It would seem to me, if you are propagating your own plants, for yourself, there shouldn't be a foul here. After all, you purchased the plant/seed so growing them should be a part of the unsaid contract.

I would just see this like making backup copies of a CD for which you legitimately own. (and are NOT selling copies to others, of course)
the companies that patent plants prohibit propagating even for your own use. The reasoning is if you can grow more for yourself you won't buy any more from them. That being said I really don't see how they would police such a thing.
you mean, codex alimentarius?
mikeyd19515 years ago
This works on a lot of "herbs" too. I did it a lot back in the day using vermiculite.
mikchil5 years ago
It helps to make the cut from the mother plant underwater.  Otherwise the cutting is likely to "inhale" some air and that can interfere with initial transfer of nutrients up the stem ... not usually a fatal thing but they do better if that doesn't happen.
DNMEBOY5 years ago
That particular plant there propagates really well.

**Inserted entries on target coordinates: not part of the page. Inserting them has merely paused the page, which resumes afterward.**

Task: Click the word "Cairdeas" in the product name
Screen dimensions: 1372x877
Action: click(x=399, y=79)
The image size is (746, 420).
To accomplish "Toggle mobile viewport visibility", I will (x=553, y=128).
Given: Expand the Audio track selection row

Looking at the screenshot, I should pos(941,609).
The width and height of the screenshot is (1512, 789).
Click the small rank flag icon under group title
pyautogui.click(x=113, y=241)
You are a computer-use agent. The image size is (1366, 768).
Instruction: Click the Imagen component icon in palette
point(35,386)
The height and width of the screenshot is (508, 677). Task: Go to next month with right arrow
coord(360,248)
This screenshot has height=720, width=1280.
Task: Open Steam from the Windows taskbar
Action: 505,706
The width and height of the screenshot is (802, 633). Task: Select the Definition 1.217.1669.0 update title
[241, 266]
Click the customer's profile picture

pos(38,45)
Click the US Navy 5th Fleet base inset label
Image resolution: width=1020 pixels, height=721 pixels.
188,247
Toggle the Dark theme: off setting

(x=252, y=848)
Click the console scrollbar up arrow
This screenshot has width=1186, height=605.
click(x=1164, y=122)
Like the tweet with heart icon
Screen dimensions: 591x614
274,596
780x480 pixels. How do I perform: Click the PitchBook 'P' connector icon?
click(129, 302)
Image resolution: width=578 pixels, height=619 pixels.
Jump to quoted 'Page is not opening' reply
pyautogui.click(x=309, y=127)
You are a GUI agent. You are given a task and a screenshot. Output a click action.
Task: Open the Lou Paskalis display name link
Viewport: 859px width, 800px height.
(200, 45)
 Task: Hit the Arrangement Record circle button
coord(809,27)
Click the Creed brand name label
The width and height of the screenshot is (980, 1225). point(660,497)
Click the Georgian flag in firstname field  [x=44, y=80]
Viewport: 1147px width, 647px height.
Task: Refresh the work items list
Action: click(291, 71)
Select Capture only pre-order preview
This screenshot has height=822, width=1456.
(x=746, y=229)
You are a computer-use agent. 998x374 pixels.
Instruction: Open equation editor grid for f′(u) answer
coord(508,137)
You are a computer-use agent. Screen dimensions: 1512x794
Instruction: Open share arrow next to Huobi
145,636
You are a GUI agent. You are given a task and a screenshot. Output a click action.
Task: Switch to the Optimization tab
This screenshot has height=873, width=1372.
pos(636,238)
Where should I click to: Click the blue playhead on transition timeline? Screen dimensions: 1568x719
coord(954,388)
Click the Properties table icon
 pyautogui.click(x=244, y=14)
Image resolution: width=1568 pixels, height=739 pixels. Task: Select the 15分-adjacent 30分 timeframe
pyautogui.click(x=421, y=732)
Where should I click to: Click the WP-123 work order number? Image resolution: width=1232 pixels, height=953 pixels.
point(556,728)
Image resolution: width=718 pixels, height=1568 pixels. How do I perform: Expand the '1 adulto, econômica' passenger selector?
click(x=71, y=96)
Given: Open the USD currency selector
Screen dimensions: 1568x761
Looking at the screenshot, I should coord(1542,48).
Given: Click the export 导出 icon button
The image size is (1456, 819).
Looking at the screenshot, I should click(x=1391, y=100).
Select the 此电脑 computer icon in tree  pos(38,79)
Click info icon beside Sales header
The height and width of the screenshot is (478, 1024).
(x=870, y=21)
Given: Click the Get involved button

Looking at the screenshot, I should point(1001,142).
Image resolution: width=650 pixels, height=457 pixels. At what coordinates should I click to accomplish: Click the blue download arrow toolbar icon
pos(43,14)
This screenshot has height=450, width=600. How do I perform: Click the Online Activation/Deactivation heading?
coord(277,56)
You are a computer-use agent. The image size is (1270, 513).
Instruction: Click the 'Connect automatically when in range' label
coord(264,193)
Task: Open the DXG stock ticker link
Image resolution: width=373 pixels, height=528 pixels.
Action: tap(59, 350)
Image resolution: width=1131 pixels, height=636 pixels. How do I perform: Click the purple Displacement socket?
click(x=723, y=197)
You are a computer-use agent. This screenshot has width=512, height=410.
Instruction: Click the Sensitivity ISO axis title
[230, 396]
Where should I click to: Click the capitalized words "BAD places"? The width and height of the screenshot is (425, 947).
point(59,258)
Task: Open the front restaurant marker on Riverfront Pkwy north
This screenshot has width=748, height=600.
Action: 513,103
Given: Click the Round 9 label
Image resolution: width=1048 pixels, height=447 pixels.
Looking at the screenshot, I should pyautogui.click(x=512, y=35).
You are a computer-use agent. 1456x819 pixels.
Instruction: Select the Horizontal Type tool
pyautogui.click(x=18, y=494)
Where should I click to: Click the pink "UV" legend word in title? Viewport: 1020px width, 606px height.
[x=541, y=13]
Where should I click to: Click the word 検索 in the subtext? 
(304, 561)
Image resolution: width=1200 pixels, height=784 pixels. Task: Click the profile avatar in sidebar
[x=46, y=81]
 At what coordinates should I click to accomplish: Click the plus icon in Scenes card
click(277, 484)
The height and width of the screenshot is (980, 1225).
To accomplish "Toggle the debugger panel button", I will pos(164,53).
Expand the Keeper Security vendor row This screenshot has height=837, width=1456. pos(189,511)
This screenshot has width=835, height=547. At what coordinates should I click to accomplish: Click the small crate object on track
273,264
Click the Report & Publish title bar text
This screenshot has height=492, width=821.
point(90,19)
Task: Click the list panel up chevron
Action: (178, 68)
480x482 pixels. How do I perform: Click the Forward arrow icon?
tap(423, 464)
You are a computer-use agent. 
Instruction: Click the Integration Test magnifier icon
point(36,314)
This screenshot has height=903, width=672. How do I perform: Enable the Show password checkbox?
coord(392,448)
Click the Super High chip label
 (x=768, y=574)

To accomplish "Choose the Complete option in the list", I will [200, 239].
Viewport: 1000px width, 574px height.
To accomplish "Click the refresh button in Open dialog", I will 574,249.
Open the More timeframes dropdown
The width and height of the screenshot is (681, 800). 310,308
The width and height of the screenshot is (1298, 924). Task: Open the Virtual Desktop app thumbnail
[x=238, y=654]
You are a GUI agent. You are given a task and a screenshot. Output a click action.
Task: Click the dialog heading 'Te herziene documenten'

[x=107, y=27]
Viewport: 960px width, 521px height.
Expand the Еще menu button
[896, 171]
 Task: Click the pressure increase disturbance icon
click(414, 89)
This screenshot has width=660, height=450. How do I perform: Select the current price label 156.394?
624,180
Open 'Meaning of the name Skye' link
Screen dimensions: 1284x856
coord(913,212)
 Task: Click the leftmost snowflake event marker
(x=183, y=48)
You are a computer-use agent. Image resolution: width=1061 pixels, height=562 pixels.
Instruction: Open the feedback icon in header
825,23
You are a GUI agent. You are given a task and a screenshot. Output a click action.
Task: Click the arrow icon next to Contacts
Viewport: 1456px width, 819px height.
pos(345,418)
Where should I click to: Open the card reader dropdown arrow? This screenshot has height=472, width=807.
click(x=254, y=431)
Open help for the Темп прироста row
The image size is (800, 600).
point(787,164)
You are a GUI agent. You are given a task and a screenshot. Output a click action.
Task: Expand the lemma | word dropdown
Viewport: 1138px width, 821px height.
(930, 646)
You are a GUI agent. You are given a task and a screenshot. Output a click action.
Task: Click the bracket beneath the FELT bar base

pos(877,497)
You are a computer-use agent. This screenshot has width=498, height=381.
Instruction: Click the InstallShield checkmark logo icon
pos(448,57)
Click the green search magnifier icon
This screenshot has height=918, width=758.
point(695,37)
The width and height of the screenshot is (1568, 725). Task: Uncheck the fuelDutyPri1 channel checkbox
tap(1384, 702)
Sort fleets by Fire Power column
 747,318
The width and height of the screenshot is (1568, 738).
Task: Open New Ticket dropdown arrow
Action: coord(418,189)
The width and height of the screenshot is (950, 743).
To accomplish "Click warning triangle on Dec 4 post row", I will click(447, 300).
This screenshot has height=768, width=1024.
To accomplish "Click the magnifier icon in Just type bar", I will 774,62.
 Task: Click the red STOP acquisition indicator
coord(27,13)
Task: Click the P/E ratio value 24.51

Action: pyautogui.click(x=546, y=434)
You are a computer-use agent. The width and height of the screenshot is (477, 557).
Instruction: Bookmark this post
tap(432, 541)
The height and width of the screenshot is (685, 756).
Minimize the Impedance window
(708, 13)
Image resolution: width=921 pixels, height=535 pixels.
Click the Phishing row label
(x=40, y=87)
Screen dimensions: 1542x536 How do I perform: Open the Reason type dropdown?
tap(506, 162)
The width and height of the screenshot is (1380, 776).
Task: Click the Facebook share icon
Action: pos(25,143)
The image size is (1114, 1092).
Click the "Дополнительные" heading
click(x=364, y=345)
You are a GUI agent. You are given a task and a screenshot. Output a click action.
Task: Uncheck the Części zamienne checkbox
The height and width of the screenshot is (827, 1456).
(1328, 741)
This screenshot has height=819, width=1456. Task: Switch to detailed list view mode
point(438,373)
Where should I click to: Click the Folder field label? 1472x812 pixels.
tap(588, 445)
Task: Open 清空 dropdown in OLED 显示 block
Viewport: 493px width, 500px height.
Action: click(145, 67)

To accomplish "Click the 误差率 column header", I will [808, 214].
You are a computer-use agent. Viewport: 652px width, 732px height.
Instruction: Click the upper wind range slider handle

Infact I never use any root hormones at all. At first I was leaving cuttings in a glass of water and that would take a month or more to root. Since realizing that I have just stuck them directly into organic potting soil and water them. They always root. Well 99% of the time. This is how I have kept the plants at work alive and going for the last year. If one dies I simply replace it with a cutting from another plant.

Good idea though with the mini green houses.
Creativeman (author)  DNMEBOY5 years ago
Thanks. Cman
ChrysN5 years ago
Nice! You can definitely save money this way!